The problem asks to evaluate a definite integral. Observe the integrand and the limits of integration. The limits are $$1/2$$ and $$2$$, which are reciprocals of each other. This often suggests a substitution involving reciprocals.

$$ I = \int _{{1}/{2} }^{ 2 }{ \dfrac { 1 }{ x } \sin { \left( x-\dfrac { 1 }{ x } \right) } dx } $$

**step2 Apply a Substitution to Simplify the Integral**

Given the reciprocal nature of the limits, we introduce a substitution $$x = \frac{1}{t}$$. This substitution is common when dealing with integrals over symmetric or reciprocal intervals. We also need to find the differential $$dx$$ in terms of $$dt$$ and change the limits of integration.

Let $$x = \frac{1}{t}$$

Differentiating both sides with respect to $$t$$, we get $$dx = -\frac{1}{t^2} dt$$

Now, we change the limits of integration:

When $$x = \frac{1}{2}$$, then $$\frac{1}{2} = \frac{1}{t} \implies t = 2$$

When $$x = 2$$, then $$2 = \frac{1}{t} \implies t = \frac{1}{2}$$

**step3 Substitute and Transform the Integral**

Substitute $$x = \frac{1}{t}$$, $$dx = -\frac{1}{t^2} dt$$, and the new limits into the original integral. This will transform the integral into a new form involving the variable $$t$$.

$$ I = \int_{2}^{{1}/{2}} \frac{1}{{1}/{t}} \sin \left( \frac{1}{t} - \frac{1}{{1}/{t}} \right) \left( -\frac{1}{t^2} \right) dt $$

Simplify the terms within the integral:

$$ I = \int_{2}^{{1}/{2}} t \sin \left( \frac{1}{t} - t \right) \left( -\frac{1}{t^2} \right) dt $$

$$ I = \int_{2}^{{1}/{2}} -\frac{1}{t} \sin \left( -\left( t - \frac{1}{t} \right) \right) dt $$

**step4 Utilize Trigonometric Identity and Integral Properties**

Recall the trigonometric identity that $$\sin(-y) = -\sin(y)$$. Apply this identity to the sine term in the integral. Also, use the property of definite integrals that $$\int_a^b f(x) dx = -\int_b^a f(x) dx$$ to swap the limits of integration.

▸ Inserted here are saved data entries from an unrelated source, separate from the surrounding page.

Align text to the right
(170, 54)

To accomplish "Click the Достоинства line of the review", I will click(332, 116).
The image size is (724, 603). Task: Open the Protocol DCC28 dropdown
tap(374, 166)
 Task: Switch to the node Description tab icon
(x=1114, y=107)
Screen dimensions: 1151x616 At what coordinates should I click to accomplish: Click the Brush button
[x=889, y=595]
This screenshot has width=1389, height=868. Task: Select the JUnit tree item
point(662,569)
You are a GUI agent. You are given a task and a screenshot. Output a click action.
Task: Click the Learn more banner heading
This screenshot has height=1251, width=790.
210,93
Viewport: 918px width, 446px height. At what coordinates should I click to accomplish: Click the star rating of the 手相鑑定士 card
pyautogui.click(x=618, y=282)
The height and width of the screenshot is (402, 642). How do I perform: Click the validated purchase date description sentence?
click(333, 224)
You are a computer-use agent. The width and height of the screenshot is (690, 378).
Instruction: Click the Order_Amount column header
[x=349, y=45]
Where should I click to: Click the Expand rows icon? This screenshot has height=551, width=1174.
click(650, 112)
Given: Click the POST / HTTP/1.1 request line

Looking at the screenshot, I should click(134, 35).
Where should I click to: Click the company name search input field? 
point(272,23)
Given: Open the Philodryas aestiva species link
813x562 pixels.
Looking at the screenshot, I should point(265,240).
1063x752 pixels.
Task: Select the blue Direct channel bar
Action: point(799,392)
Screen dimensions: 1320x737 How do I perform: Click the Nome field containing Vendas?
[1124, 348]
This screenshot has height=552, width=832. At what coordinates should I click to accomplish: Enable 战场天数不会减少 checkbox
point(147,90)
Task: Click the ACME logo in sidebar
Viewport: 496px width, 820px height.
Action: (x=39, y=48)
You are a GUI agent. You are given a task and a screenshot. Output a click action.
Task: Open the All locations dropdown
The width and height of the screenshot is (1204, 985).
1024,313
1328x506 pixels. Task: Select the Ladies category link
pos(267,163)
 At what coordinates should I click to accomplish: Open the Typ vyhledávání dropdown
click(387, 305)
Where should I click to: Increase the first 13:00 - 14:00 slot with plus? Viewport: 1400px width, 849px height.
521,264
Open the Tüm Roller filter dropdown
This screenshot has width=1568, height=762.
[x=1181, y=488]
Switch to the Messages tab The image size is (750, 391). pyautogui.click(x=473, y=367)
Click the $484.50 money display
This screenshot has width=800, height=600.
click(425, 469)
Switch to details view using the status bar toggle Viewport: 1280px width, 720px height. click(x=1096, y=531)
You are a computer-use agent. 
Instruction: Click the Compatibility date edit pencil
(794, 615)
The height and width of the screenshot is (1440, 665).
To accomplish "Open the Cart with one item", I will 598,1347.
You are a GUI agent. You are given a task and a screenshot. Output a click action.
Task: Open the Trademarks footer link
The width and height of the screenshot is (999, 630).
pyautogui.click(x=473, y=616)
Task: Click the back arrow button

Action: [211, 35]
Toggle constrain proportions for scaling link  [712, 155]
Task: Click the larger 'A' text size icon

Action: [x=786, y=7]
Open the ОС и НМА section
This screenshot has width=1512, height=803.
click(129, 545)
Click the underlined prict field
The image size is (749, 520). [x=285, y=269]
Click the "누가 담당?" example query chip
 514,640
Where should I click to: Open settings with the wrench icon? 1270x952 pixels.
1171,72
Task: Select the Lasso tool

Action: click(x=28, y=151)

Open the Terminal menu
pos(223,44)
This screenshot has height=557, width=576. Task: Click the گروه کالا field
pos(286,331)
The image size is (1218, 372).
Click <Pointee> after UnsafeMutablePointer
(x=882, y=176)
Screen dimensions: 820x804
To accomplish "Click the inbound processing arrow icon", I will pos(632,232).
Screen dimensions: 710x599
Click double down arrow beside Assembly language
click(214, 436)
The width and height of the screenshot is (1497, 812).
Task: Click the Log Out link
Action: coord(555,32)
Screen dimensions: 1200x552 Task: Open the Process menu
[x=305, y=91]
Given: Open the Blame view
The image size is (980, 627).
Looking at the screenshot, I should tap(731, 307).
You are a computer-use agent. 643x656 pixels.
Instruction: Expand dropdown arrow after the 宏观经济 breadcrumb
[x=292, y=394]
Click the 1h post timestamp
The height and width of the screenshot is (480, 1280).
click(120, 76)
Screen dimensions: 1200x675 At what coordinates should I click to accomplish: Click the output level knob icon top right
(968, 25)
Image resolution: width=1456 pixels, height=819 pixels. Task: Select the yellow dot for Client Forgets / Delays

$$ \sin \left( -\left( t - \frac{1}{t} \right) \right) = -\sin \left( t - \frac{1}{t} \right) $$

Substitute this back into the integral:

$$ I = \int_{2}^{{1}/{2}} -\frac{1}{t} \left( -\sin \left( t - \frac{1}{t} \right) \right) dt $$

$$ I = \int_{2}^{{1}/{2}} \frac{1}{t} \sin \left( t - \frac{1}{t} \right) dt $$

Now, reverse the limits of integration, which changes the sign of the integral:

$$ I = - \int_{{1}/{2}}^{2} \frac{1}{t} \sin \left( t - \frac{1}{t} \right) dt $$

**step5 Relate the Transformed Integral Back to the Original**

Notice that the transformed integral, now in terms of $$t$$, has the exact same form as the original integral, which was in terms of $$x$$. Since the variable of integration is a dummy variable, we can replace $$t$$ with $$x$$ without changing the value of the integral.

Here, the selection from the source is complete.